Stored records
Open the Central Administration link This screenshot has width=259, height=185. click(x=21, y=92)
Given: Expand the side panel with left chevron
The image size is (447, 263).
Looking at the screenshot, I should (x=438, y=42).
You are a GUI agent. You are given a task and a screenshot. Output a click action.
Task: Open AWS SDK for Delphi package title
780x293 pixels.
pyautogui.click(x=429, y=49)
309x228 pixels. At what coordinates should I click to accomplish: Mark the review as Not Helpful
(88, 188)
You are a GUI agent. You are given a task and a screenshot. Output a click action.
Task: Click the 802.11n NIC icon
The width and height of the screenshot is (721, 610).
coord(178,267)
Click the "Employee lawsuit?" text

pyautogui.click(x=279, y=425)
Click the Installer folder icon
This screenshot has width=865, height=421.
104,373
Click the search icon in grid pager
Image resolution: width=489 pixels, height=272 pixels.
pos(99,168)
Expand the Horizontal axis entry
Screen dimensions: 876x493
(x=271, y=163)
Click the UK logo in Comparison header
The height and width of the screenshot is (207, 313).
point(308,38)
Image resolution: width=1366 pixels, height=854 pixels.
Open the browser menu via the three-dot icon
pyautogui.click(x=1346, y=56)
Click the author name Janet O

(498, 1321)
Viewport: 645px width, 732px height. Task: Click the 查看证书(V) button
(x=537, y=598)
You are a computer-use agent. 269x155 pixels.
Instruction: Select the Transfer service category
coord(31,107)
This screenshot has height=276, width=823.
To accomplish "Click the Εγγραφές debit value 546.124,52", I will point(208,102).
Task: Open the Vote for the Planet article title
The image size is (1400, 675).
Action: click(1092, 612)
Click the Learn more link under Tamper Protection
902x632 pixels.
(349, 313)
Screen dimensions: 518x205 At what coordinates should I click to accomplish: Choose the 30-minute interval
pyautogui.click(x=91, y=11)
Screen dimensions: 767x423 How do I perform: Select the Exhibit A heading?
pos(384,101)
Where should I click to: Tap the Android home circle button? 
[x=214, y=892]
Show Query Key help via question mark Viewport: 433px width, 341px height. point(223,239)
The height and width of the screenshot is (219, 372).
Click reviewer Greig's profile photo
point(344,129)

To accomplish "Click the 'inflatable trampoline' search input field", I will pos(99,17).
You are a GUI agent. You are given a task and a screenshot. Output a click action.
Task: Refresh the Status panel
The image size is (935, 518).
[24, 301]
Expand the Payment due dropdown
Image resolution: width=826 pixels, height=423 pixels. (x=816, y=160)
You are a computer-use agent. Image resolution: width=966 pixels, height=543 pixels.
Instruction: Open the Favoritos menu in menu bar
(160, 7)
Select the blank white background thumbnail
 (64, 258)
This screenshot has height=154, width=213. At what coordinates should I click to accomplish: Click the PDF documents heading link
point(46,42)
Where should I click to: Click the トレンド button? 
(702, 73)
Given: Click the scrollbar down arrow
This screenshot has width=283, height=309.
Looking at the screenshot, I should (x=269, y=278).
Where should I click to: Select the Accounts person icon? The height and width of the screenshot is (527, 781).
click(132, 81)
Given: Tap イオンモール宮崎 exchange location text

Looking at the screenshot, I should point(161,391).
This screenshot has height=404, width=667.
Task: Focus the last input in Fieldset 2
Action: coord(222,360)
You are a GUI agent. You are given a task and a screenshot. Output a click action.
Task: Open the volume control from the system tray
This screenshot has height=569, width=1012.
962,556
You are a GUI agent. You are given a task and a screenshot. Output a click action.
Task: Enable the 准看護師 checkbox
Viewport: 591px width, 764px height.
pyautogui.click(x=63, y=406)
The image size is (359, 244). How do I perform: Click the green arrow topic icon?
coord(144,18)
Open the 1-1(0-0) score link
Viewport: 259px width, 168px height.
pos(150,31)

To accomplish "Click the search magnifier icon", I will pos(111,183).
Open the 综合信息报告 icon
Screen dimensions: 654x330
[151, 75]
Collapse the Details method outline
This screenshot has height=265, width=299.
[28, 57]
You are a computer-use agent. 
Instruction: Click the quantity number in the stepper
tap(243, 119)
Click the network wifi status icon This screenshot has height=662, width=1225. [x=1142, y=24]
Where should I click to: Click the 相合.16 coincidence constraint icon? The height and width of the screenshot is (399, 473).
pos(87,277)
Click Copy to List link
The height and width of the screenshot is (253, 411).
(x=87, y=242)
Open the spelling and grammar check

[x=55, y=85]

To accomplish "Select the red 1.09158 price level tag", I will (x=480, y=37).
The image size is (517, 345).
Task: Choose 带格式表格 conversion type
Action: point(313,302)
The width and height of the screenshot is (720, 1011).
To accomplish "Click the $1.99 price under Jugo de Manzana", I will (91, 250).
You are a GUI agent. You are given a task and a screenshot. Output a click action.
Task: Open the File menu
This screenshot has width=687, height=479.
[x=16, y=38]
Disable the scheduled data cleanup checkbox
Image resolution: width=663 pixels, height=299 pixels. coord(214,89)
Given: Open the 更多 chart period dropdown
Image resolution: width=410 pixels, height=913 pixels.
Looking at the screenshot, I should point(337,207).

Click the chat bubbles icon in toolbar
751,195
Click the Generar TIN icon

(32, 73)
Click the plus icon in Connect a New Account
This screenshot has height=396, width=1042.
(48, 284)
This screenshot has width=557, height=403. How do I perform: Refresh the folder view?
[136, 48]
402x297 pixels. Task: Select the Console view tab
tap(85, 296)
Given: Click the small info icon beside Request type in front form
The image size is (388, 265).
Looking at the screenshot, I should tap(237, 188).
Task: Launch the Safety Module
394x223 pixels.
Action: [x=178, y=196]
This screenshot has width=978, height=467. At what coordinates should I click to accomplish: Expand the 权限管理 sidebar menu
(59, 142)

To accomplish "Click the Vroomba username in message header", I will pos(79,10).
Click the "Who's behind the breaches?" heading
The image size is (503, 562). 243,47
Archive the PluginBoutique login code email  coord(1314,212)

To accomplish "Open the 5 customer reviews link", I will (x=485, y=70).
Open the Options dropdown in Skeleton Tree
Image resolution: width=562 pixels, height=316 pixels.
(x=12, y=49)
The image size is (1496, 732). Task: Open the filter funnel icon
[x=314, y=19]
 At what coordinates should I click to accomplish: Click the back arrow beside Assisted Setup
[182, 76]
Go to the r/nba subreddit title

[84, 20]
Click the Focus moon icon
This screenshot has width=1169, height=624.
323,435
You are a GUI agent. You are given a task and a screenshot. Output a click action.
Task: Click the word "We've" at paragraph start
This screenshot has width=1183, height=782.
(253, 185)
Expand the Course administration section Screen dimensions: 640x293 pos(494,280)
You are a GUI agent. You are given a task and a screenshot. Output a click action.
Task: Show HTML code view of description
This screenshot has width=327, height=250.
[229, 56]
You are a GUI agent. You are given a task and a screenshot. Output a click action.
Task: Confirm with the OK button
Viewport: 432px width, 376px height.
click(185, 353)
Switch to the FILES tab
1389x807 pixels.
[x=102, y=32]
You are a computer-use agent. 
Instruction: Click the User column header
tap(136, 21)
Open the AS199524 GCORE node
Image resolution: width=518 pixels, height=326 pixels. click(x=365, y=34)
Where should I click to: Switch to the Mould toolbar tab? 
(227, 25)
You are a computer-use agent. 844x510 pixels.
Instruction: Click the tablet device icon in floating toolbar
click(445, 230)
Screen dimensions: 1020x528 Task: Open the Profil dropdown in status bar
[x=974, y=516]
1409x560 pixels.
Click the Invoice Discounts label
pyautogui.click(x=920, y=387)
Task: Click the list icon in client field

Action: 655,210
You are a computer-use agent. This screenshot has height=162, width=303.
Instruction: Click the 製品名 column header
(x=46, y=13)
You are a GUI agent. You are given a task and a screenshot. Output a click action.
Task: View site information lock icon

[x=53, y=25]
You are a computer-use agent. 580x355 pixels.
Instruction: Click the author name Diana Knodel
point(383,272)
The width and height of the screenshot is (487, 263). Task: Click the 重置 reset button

EXERCISE GOAL: Set down all the entries again, word for word.

TASK OUTPUT:
Open the Central Administration link This screenshot has width=259, height=185. click(x=21, y=92)
Given: Expand the side panel with left chevron
The image size is (447, 263).
Looking at the screenshot, I should (x=438, y=42).
You are a GUI agent. You are given a task and a screenshot. Output a click action.
Task: Open AWS SDK for Delphi package title
780x293 pixels.
pyautogui.click(x=429, y=49)
309x228 pixels. At what coordinates should I click to accomplish: Mark the review as Not Helpful
(88, 188)
You are a GUI agent. You are given a task and a screenshot. Output a click action.
Task: Click the 802.11n NIC icon
The width and height of the screenshot is (721, 610).
coord(178,267)
Click the "Employee lawsuit?" text

pyautogui.click(x=279, y=425)
Click the Installer folder icon
This screenshot has width=865, height=421.
104,373
Click the search icon in grid pager
Image resolution: width=489 pixels, height=272 pixels.
pos(99,168)
Expand the Horizontal axis entry
Screen dimensions: 876x493
(x=271, y=163)
Click the UK logo in Comparison header
The height and width of the screenshot is (207, 313).
point(308,38)
Image resolution: width=1366 pixels, height=854 pixels.
Open the browser menu via the three-dot icon
pyautogui.click(x=1346, y=56)
Click the author name Janet O

(498, 1321)
Viewport: 645px width, 732px height. Task: Click the 查看证书(V) button
(x=537, y=598)
You are a computer-use agent. 269x155 pixels.
Instruction: Select the Transfer service category
coord(31,107)
This screenshot has height=276, width=823.
To accomplish "Click the Εγγραφές debit value 546.124,52", I will point(208,102).
Task: Open the Vote for the Planet article title
The image size is (1400, 675).
Action: click(1092, 612)
Click the Learn more link under Tamper Protection
902x632 pixels.
(349, 313)
Screen dimensions: 518x205 At what coordinates should I click to accomplish: Choose the 30-minute interval
pyautogui.click(x=91, y=11)
Screen dimensions: 767x423 How do I perform: Select the Exhibit A heading?
pos(384,101)
Where should I click to: Tap the Android home circle button? 
[x=214, y=892]
Show Query Key help via question mark Viewport: 433px width, 341px height. point(223,239)
The height and width of the screenshot is (219, 372).
Click reviewer Greig's profile photo
point(344,129)

To accomplish "Click the 'inflatable trampoline' search input field", I will pos(99,17).
You are a GUI agent. You are given a task and a screenshot. Output a click action.
Task: Refresh the Status panel
The image size is (935, 518).
[24, 301]
Expand the Payment due dropdown
Image resolution: width=826 pixels, height=423 pixels. (x=816, y=160)
You are a computer-use agent. Image resolution: width=966 pixels, height=543 pixels.
Instruction: Open the Favoritos menu in menu bar
(160, 7)
Select the blank white background thumbnail
 (64, 258)
This screenshot has height=154, width=213. At what coordinates should I click to accomplish: Click the PDF documents heading link
point(46,42)
Where should I click to: Click the トレンド button? 
(702, 73)
Given: Click the scrollbar down arrow
This screenshot has width=283, height=309.
Looking at the screenshot, I should (x=269, y=278).
Where should I click to: Select the Accounts person icon? The height and width of the screenshot is (527, 781).
click(132, 81)
Given: Tap イオンモール宮崎 exchange location text

Looking at the screenshot, I should point(161,391).
This screenshot has height=404, width=667.
Task: Focus the last input in Fieldset 2
Action: coord(222,360)
You are a GUI agent. You are given a task and a screenshot. Output a click action.
Task: Open the volume control from the system tray
This screenshot has height=569, width=1012.
962,556
You are a GUI agent. You are given a task and a screenshot. Output a click action.
Task: Enable the 准看護師 checkbox
Viewport: 591px width, 764px height.
pyautogui.click(x=63, y=406)
The image size is (359, 244). How do I perform: Click the green arrow topic icon?
coord(144,18)
Open the 1-1(0-0) score link
Viewport: 259px width, 168px height.
pos(150,31)

To accomplish "Click the search magnifier icon", I will pos(111,183).
Open the 综合信息报告 icon
Screen dimensions: 654x330
[151, 75]
Collapse the Details method outline
This screenshot has height=265, width=299.
[28, 57]
You are a computer-use agent. 
Instruction: Click the quantity number in the stepper
tap(243, 119)
Click the network wifi status icon This screenshot has height=662, width=1225. [x=1142, y=24]
Where should I click to: Click the 相合.16 coincidence constraint icon? The height and width of the screenshot is (399, 473).
pos(87,277)
Click Copy to List link
The height and width of the screenshot is (253, 411).
(x=87, y=242)
Open the spelling and grammar check

[x=55, y=85]

To accomplish "Select the red 1.09158 price level tag", I will (x=480, y=37).
The image size is (517, 345).
Task: Choose 带格式表格 conversion type
Action: point(313,302)
The width and height of the screenshot is (720, 1011).
To accomplish "Click the $1.99 price under Jugo de Manzana", I will (91, 250).
You are a GUI agent. You are given a task and a screenshot. Output a click action.
Task: Open the File menu
This screenshot has width=687, height=479.
[x=16, y=38]
Disable the scheduled data cleanup checkbox
Image resolution: width=663 pixels, height=299 pixels. coord(214,89)
Given: Open the 更多 chart period dropdown
Image resolution: width=410 pixels, height=913 pixels.
Looking at the screenshot, I should point(337,207).

Click the chat bubbles icon in toolbar
751,195
Click the Generar TIN icon

(32, 73)
Click the plus icon in Connect a New Account
This screenshot has height=396, width=1042.
(48, 284)
This screenshot has width=557, height=403. How do I perform: Refresh the folder view?
[136, 48]
402x297 pixels. Task: Select the Console view tab
tap(85, 296)
Given: Click the small info icon beside Request type in front form
The image size is (388, 265).
Looking at the screenshot, I should tap(237, 188).
Task: Launch the Safety Module
394x223 pixels.
Action: [x=178, y=196]
This screenshot has width=978, height=467. At what coordinates should I click to accomplish: Expand the 权限管理 sidebar menu
(59, 142)

To accomplish "Click the Vroomba username in message header", I will pos(79,10).
Click the "Who's behind the breaches?" heading
The image size is (503, 562). 243,47
Archive the PluginBoutique login code email  coord(1314,212)

To accomplish "Open the 5 customer reviews link", I will (x=485, y=70).
Open the Options dropdown in Skeleton Tree
Image resolution: width=562 pixels, height=316 pixels.
(x=12, y=49)
The image size is (1496, 732). Task: Open the filter funnel icon
[x=314, y=19]
 At what coordinates should I click to accomplish: Click the back arrow beside Assisted Setup
[182, 76]
Go to the r/nba subreddit title

[84, 20]
Click the Focus moon icon
This screenshot has width=1169, height=624.
323,435
You are a GUI agent. You are given a task and a screenshot. Output a click action.
Task: Click the word "We've" at paragraph start
This screenshot has width=1183, height=782.
(253, 185)
Expand the Course administration section Screen dimensions: 640x293 pos(494,280)
You are a GUI agent. You are given a task and a screenshot. Output a click action.
Task: Show HTML code view of description
This screenshot has width=327, height=250.
[229, 56]
You are a GUI agent. You are given a task and a screenshot. Output a click action.
Task: Confirm with the OK button
Viewport: 432px width, 376px height.
click(185, 353)
Switch to the FILES tab
1389x807 pixels.
[x=102, y=32]
You are a computer-use agent. 
Instruction: Click the User column header
tap(136, 21)
Open the AS199524 GCORE node
Image resolution: width=518 pixels, height=326 pixels. click(x=365, y=34)
Where should I click to: Switch to the Mould toolbar tab? 
(227, 25)
You are a computer-use agent. 844x510 pixels.
Instruction: Click the tablet device icon in floating toolbar
click(445, 230)
Screen dimensions: 1020x528 Task: Open the Profil dropdown in status bar
[x=974, y=516]
1409x560 pixels.
Click the Invoice Discounts label
pyautogui.click(x=920, y=387)
Task: Click the list icon in client field

Action: 655,210
You are a computer-use agent. This screenshot has height=162, width=303.
Instruction: Click the 製品名 column header
(x=46, y=13)
You are a GUI agent. You are given a task and a screenshot. Output a click action.
Task: View site information lock icon

[x=53, y=25]
You are a computer-use agent. 580x355 pixels.
Instruction: Click the author name Diana Knodel
point(383,272)
The width and height of the screenshot is (487, 263). Task: Click the 重置 reset button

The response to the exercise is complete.